Zu verarbeitende Daten
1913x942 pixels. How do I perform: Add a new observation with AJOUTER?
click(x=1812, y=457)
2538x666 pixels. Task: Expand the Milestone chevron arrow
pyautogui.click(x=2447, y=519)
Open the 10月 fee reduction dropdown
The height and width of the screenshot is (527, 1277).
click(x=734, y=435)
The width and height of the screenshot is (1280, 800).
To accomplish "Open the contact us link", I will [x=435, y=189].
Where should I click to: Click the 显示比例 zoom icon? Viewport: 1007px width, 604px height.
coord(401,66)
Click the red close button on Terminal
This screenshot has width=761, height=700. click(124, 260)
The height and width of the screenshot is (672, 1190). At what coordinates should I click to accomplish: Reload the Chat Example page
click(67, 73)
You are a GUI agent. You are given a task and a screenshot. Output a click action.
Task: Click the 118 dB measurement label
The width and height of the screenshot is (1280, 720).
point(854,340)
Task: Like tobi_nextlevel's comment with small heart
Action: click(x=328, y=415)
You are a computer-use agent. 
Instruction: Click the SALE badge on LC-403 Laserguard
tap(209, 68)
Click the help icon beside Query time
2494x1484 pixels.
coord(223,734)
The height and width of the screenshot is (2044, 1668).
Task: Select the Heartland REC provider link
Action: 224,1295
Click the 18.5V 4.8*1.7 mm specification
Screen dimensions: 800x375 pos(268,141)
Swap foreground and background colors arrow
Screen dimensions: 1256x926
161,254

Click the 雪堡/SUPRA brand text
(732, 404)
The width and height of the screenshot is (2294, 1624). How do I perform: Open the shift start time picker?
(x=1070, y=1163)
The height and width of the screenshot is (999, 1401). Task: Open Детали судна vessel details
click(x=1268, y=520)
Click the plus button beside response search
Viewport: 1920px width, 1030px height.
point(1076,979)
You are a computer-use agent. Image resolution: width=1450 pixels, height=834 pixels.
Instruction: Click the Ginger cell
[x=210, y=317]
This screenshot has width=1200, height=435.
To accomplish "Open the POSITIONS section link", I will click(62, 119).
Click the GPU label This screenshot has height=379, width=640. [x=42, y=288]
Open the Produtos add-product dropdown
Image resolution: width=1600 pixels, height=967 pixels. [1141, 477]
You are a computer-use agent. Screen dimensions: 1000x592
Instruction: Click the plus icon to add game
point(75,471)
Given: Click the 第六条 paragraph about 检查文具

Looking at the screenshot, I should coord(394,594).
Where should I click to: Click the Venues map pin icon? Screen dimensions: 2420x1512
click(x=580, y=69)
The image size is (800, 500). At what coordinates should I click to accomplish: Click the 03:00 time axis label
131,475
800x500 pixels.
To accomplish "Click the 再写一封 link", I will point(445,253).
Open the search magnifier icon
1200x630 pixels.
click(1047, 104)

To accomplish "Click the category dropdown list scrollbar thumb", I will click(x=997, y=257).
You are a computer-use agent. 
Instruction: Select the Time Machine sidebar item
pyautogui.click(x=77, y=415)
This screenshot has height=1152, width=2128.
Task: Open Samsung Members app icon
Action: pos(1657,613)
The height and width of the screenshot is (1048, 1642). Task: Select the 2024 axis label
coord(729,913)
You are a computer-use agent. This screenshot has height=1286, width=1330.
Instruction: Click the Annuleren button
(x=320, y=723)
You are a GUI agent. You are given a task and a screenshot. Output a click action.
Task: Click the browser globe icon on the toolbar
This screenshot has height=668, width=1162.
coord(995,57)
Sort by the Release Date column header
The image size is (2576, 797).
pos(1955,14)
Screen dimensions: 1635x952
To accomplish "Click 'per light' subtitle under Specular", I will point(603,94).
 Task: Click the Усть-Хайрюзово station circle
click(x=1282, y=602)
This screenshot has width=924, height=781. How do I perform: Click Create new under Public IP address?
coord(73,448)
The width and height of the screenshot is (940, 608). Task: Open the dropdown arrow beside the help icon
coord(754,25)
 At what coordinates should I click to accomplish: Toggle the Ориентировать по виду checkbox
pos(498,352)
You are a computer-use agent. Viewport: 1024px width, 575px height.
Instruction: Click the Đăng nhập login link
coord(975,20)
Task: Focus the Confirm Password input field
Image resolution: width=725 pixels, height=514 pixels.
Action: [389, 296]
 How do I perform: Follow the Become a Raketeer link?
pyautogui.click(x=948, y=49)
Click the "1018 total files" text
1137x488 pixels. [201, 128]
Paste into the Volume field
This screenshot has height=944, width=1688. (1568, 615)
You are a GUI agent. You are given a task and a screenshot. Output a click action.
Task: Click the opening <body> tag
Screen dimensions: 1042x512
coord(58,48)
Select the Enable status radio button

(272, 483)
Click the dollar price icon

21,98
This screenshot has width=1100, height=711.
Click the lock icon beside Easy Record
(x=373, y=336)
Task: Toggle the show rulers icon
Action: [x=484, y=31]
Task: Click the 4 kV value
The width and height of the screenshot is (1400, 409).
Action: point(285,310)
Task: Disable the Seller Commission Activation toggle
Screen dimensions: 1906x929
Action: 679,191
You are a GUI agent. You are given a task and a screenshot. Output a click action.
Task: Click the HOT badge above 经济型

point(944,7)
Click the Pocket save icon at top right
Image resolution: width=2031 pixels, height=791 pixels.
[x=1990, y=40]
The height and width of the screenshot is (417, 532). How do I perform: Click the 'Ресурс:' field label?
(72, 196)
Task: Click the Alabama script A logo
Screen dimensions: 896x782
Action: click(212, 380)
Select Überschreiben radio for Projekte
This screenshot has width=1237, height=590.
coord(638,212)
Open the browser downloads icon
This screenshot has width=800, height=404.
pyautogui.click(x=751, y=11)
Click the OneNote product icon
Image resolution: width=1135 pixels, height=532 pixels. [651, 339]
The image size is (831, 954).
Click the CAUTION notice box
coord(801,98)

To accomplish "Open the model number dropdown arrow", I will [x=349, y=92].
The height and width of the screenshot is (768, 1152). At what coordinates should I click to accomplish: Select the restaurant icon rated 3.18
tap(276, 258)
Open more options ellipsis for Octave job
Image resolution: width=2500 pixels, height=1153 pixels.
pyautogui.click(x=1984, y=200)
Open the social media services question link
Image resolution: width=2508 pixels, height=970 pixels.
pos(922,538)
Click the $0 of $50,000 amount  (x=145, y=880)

Gestellte Aufgabe
Wiederhole wortgetreu alle Zeilen zwischen der Zeile mit „Screen dimensions: 1635x952“ und der Zeile mit „Action: [x=484, y=31]“, beide eingeschlossen.

Die Ausgabe
Screen dimensions: 1635x952
To accomplish "Click 'per light' subtitle under Specular", I will point(603,94).
 Task: Click the Усть-Хайрюзово station circle
click(x=1282, y=602)
This screenshot has width=924, height=781. How do I perform: Click Create new under Public IP address?
coord(73,448)
The width and height of the screenshot is (940, 608). Task: Open the dropdown arrow beside the help icon
coord(754,25)
 At what coordinates should I click to accomplish: Toggle the Ориентировать по виду checkbox
pos(498,352)
You are a computer-use agent. Viewport: 1024px width, 575px height.
Instruction: Click the Đăng nhập login link
coord(975,20)
Task: Focus the Confirm Password input field
Image resolution: width=725 pixels, height=514 pixels.
Action: [389, 296]
 How do I perform: Follow the Become a Raketeer link?
pyautogui.click(x=948, y=49)
Click the "1018 total files" text
1137x488 pixels. [201, 128]
Paste into the Volume field
This screenshot has height=944, width=1688. (1568, 615)
You are a GUI agent. You are given a task and a screenshot. Output a click action.
Task: Click the opening <body> tag
Screen dimensions: 1042x512
coord(58,48)
Select the Enable status radio button

(272, 483)
Click the dollar price icon

21,98
This screenshot has width=1100, height=711.
Click the lock icon beside Easy Record
(x=373, y=336)
Task: Toggle the show rulers icon
Action: [x=484, y=31]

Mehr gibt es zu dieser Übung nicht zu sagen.